5 Responses to “Amazing libretti”

  1. Bob Richmond Says:

    Carmen: A Synopsis

    Act 1. Carmen is a cigar-makeress from a tabago factory who loves with Don Jose of the mounting guard. Carmen takes a flower from her corsets and lances it do Don Jose (Duet : “Talk me of my mother”). There is a noise inside the tabago factory and the revolting cigar-makeresses burst into the stage. Carmen is arrested and Don Jose is ordered to mounting guard her but Carmen subduces him and he lets her escape.

    Act 2. The Tavern. Carmen, Frasquito, Mercedes, Zuniga, Morales. Carmen’s aria (“The sistrums are tinkling”). Enter Escamillio, a balls-fighter. Enter two smuglers (Duet: “We have in mind a business”) but Carmen refuses to penetrate because Don Jose has liberated her from prison. He just now arrives (Aria: “Slop, here who comes!”) but hear are the bugles singing his retreat. Don Jose will leave and draws his sword. Called by Carmen shrieks the two smuglers interfere with her but Don Jose is bound to dessert, he will follow into them (final chorus: “Opening sky wandering life”).

    Act 3: A roky landscape, the smuglers shelter. Carmen sees her death in cards and Don Jose makes a date with Carmen for the next balls fight.

    Act 4: A place in Seville. Procession of balls-fighters, the roaring of the balls is heard in the arena. Escamillio enters (aria and chorus: “Toreador, Toreador, all hail the balls of a Toreador”). Enter Don Jose (aria: “I do not threaten, I besooch you”) but Carmen repels him wants to join with Escamillio now chaired by the crowd. Don Jose stabs her (aria: “Oh rupture, rupture, you may arrest me, I did kill her”) he sings “Oh my beautiful Carmen, my subductive Carmen”.

    Supposedly from an English-language synopsis of Bizet’s opera Carmen from a performance in Genoa, Italy, quoted in a program of the Grand Rapids (Michigan) Symphony Orchestra, quoted in turn by Don Train in Harvard Magazine, March-April 1993.

  2. arnold zwicky Says:

    From Peter Salus on Google+:

    I don’t know, Arnold. I don’t agree with Rosen, either. Ernani is, admittedly, silly. Whether it is sillier than “Norma” or I Puritani,” must be a matter of taste. In fact, it’s no more absurd than Dukas’ “Ariadne [and Bluebeard]” at the very end of the century. But recall that Voltaire said that opera was an art form in which whatever “is to silly to be said may be sung.”
    Verb. sat.

    And Robert Coren:

    Voltaire had it pretty much right, I think. In any case, just about any opera plot can be made to sound silly when summarized.

  3. H. S. Gudnason Says:

    There’s a Robert Benchley essay that includes three summaries. The one that’s sort of Ring-like ends with the Brünnhilde character riding off on a tricycle. I’ll try to find the reference.

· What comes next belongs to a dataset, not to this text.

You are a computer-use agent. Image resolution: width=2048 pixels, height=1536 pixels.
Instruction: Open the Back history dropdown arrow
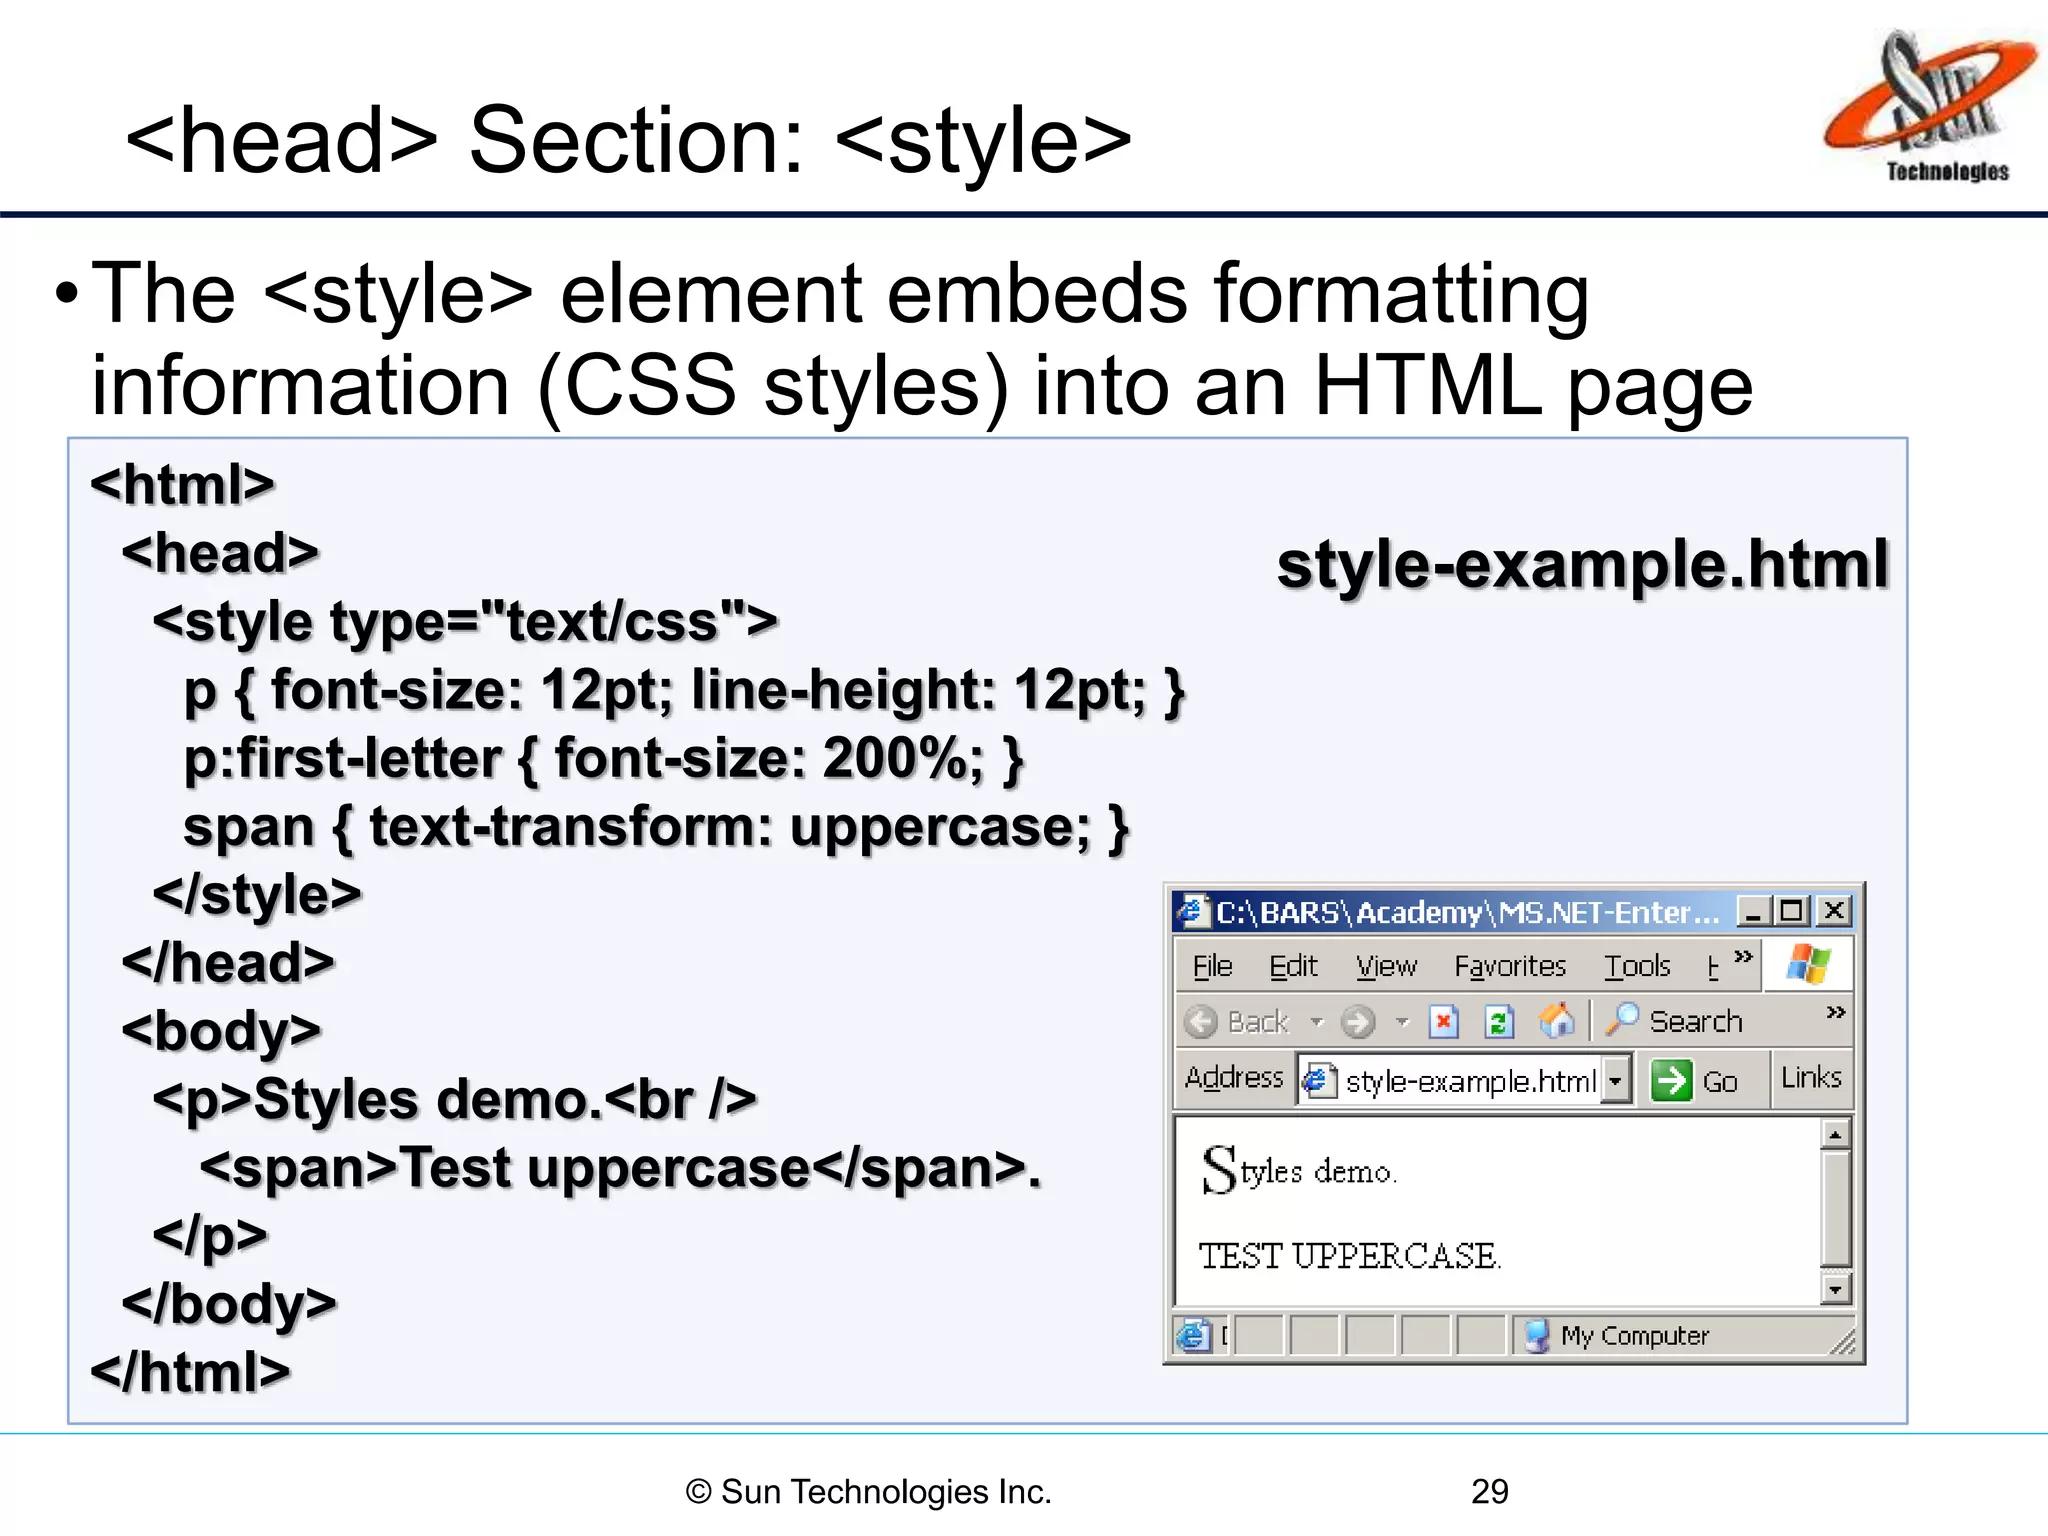(1317, 1021)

    My favorite line from a program sysnopsis is not from an opera but a play, Grillparzer’s Ein treuer Diener seines Herrn (A Faithful Servant of His Master) from a 1972 production at the Burgtheater in Vienna. The English summary of one of the acts begins with the sentence, “The queen arouses her brother.” It turns out, however, that we’re in a land of political intrigue, not Act I of Walküre.

  4. h. s. gudnason Says:

    Here’s the Benchley: http://www.robertbenchley.org/lca/index.htm#toc_27

    I obviously made up the bit about the tricycle.

    One of the things that make these good–the same is true of Anna Russell–is that he obviously knows what he’s writing about. The sources for most of the bits are identifiable, and he just carries their description to an absurd extreme.